Know Your Customer (KYC) Rules, Requirements, and Penalties
Learn what information banks require to open an account, how KYC verification works, and what penalties apply when financial institutions or individuals don't comply.
Know Your Customer is the identity verification process that banks, brokerages, and other financial institutions use to confirm you are who you claim to be before opening an account. Federal law requires every covered institution to run a Customer Identification Program, and that program must collect at minimum your name, date of birth, address, and an identification number like a Social Security Number. The process exists to keep money laundering, identity theft, and terrorism financing out of the banking system, but for most people it simply means gathering the right documents before you apply for a new account.
The Legal Framework Behind KYC
KYC requirements trace back to the Bank Secrecy Act of 1970, which gave the Treasury Department authority to impose reporting and identification requirements on financial institutions.1Financial Crimes Enforcement Network. The Bank Secrecy Act The rules expanded significantly after September 11, 2001. Section 326 of the USA PATRIOT Act, now codified at 31 U.S.C. § 5318(l), directed the Treasury Secretary to set minimum standards for verifying the identity of anyone seeking to open a financial account.2Office of the Law Revision Counsel. 31 USC 5318 – Compliance, Exemptions, and Summons Authority Those standards require institutions to verify identity “to the extent reasonable and practicable,” maintain records of the information used for verification, and check applicants against government-provided lists of known or suspected terrorists.

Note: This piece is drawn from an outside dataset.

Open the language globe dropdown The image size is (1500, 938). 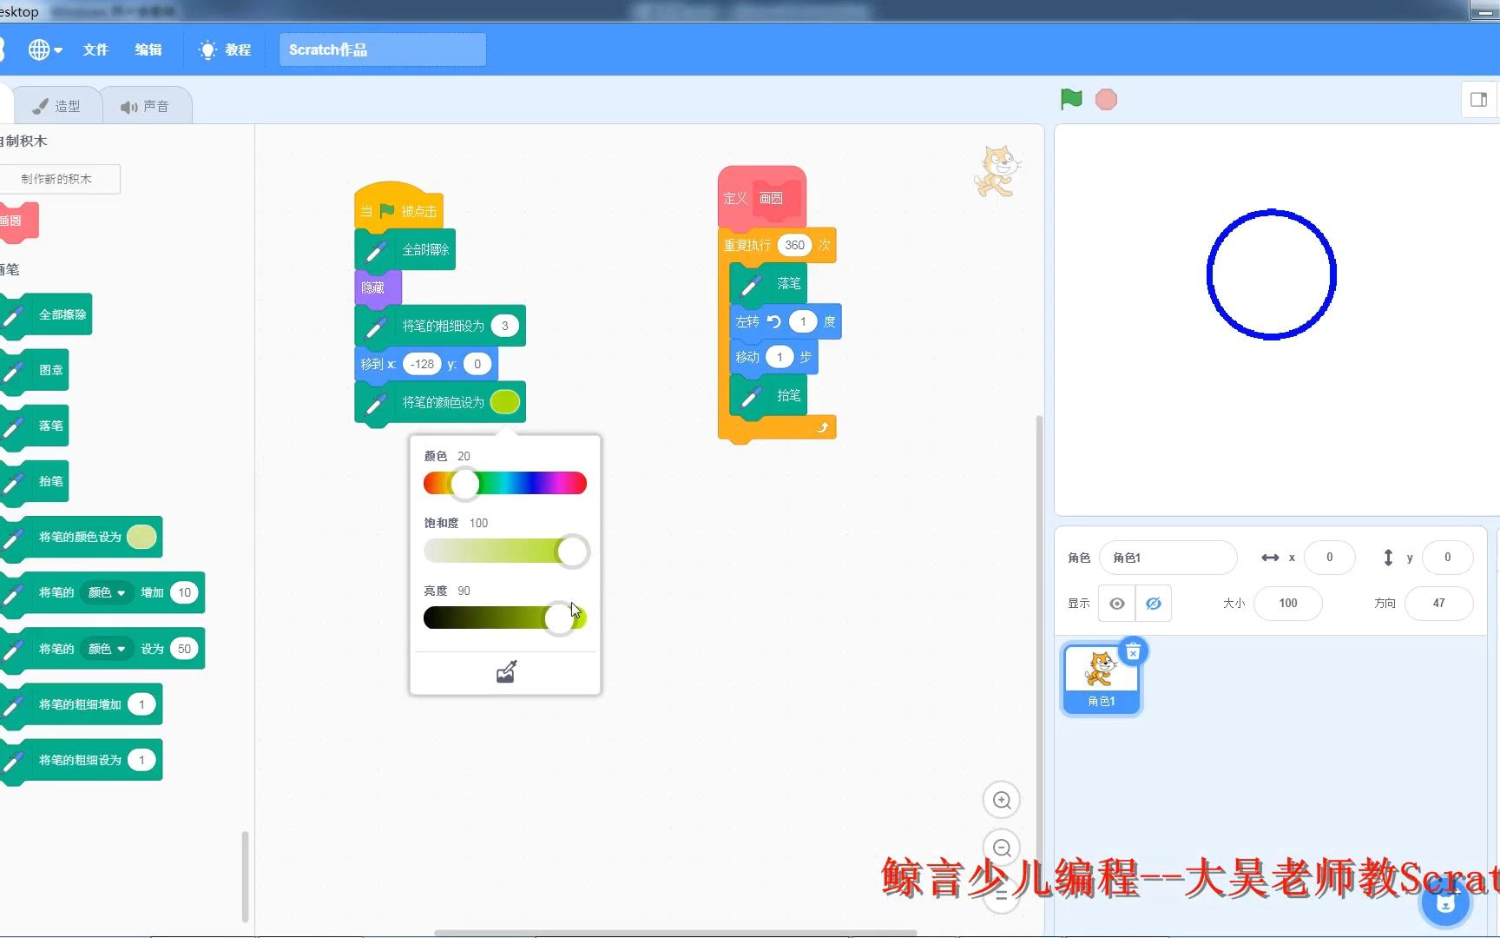click(43, 50)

The implementing regulation, 31 CFR § 1020.220, spells out what banks must actually do. It requires every bank to adopt a written Customer Identification Program that covers the information to collect, how to verify it, what records to keep, and how to screen against government watchlists.3eCFR. 31 CFR 1020.220 – Customer Identification Program Requirements for Banks In 2016, FinCEN added a Customer Due Diligence rule requiring institutions to identify beneficial owners of legal entity customers and to conduct ongoing monitoring of account relationships.4Federal Register. Customer Due Diligence Requirements for Financial Institutions
Information Required for Individual Accounts
At a minimum, you need to provide four pieces of information before a bank will open your account: your full legal name, your date of birth, a residential or business street address, and a taxpayer identification number (typically your Social Security Number).3eCFR. 31 CFR 1020.220 – Customer Identification Program Requirements for Banks The institution uses these data points to run checks against government watchlists, consumer reporting agencies, and public databases.

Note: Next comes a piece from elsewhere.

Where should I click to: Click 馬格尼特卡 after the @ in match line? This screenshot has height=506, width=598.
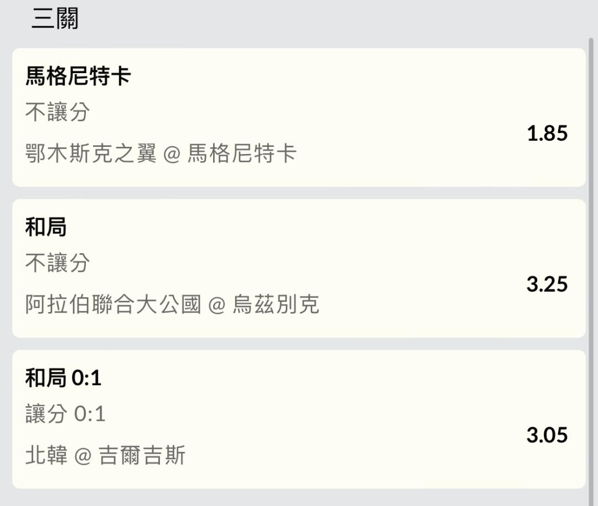click(242, 154)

To verify your identity, most banks ask for an unexpired government-issued photo ID such as a driver’s license or passport. However, the regulations do not require physical documents in every case. Banks can also use non-documentary methods, including cross-referencing the information you provide with data from consumer reporting agencies, public databases, or other financial institutions.3eCFR. 31 CFR 1020.220 – Customer Identification Program Requirements for Banks In practice, you should still expect to show a photo ID. But if you open an account online or cannot present a document in person, the bank has other tools to confirm who you are.
Discrepancies between what you enter on an application and what appears on your documents slow the process down. A name that doesn’t match exactly, a transposed digit in your Social Security Number, or an outdated address can flag a manual review. Having current, consistent information across your documents saves time.
Information Required for Business Accounts
Opening a business account adds a layer of documentation beyond what individuals need. The institution still needs to verify the identity of the person opening the account, but it also needs to confirm the legal existence of the business itself. For an LLC, that typically means providing your Employer Identification Number, a copy of your articles of organization (or the equivalent formation document for your state), and documentation showing who has authority to sign on behalf of the company. A partnership generally needs its partnership agreement showing the business name and partners’ names, along with the partnership’s taxpayer identification number.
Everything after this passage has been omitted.